Jennifer Fox is naming the perpetuator behind her autobiographical Emmy-nominated film “The Tale.”
Writer-director Fox detailed her sexual abuse at age 13 when she was molested by a 40-year-old coach. Laura Dern portrayed adult Fox in the made-for-HBO film that showed both timelines of Fox enduring the abuse and later reflecting on it. Fox is now naming two-time Olympic medalist in rowing and nine-time Olympic coach Ted Nash as her assailant. Nash died in 2021.
“The adult part of me wants to move on, but that child in me, she wants to face him and get it over with and name him,” Fox told The New York Times. “There was a part of me saying, I will not let you rest until you name him.”
Fox recalled reading the “glowing, vomitous” obituaries about “how amazing this human being is” for Nash. “I was so angry,” she said, citing it as part of the reason for coming forward now.
Fox met Nash in 1973 when she was taking riding lessons from farm owner Susie Buchanan. According to Fox, Nash and Buchanan groomed her into performing sexual acts with them. Buchanan died in 2013. Fox had detailed her relationship with both Nash and Buchanan in a high school paper years later.

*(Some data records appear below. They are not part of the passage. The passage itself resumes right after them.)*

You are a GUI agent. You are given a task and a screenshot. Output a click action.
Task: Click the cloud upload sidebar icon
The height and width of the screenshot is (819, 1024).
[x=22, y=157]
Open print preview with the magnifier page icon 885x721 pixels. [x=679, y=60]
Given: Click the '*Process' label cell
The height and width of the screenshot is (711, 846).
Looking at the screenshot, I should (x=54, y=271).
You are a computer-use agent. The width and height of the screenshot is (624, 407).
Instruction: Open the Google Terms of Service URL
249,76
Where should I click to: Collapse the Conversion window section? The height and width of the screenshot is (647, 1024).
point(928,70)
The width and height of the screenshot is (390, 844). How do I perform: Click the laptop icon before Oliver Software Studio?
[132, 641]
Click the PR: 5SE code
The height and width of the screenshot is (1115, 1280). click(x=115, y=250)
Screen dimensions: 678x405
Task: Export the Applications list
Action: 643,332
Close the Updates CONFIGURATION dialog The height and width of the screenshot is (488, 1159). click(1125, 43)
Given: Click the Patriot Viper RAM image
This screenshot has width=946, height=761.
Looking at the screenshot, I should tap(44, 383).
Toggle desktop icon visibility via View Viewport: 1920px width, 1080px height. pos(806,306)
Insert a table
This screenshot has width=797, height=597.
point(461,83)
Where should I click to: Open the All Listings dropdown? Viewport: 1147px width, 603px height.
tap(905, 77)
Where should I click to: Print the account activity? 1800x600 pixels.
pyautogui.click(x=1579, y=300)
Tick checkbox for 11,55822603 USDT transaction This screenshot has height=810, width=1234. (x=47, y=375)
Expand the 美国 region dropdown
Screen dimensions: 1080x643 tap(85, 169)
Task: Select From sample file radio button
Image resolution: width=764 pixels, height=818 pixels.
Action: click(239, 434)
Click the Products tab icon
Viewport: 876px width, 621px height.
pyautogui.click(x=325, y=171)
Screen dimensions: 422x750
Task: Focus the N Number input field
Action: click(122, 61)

Nash used to coach girls and women in running, and co-founded the National Women’s Rowing Association while serving as an unofficial running coach at the Padukies Track Club in Philadelphia.
“He was a very esteemed, very talented manipulator and beloved and looked good and acted right and had all the right credentials,” Fox said.
She filed a nine-page complaint in fall 2022 against Nash with U.S. Rowing. The national federation, aided by the United States Olympic & Paralympic Committee, brought in law firm Shearman & Sterling to investigate. The investigation is ongoing.
U.S. Rowing chief executive Amanda Kraus said, “We’re not going to bury our heads in the sand because every time we do that, we are allowing more young people to get hurt in the future. So let’s talk about it. Let’s bring it to the surface. I’ll say this all the time, nothing is more important than the safety of young people.”
The U.S. Center for SafeSport declined jurisdiction over the case because Nash is dead, hence the rowing federation taking over. The New York Times reported, “While the federation does not have the power to strip him of his Olympic medals, she said, it can choose to treat his legacy differently in the future.”
Nash’s surviving first wife Aldina Nash-Hampe called the allegations “kind of a surprise” but added that “he seemed to have affairs with a lot of women, and that’s one of the reasons I left.” Nash-Hampe divorced Nash in 1972 after finding letters from the coach to “many, many women.”
“He’s got a big reputation for being a wonderful guy,” she said. “But he does have this history.”
Nash’s widow Jan Nash called it “just not fair” for Fox to name Nash after his death.
“Look, I didn’t know Ted at the time, so I can’t say anything about that time,” Jan said of the allegations. “[But] all Ted has done for women’s rowing, starting it, promoting women, helping women, all of these things that he’s done, is it all forgotten because one woman comes out with an allegation? It’s just not right that one woman can say something and all of the good he has done gets smeared.”
Fox previously told IndieWire in 2018 upon release of “The Tale” that the film was “never considered” to be a documentary instead of a dramatized piece “because nobody would talk. There was no evidence. Then the layer of trying to investigate what was in my mind — memory, and also when you can’t get an answer you’d go into fantasy to construct a story,” Fox said.
She concluded, “I think it’s very much why it took me until my mid-40s to even recognize what the story was, and I think what you’re seeing is a mature filmmmaker. I’ve been making films since I was 20 years old. My life is my work; [I’ve] used making stories about other people to investigate myself, to understand myself. In my 20s I could not have told this story. In my 20s, I tried to write this script, and I failed and threw it away. So it’s really about maturity and always being on a path of self-awareness. And frankly, I’ve done a lot of therapy — not for the film’s sake, but this is part of my life. I’m a Buddhist, and I meditate, and I’ve taught for years, and I’ve made films for years. All this goes toward some sort of self-reflection.”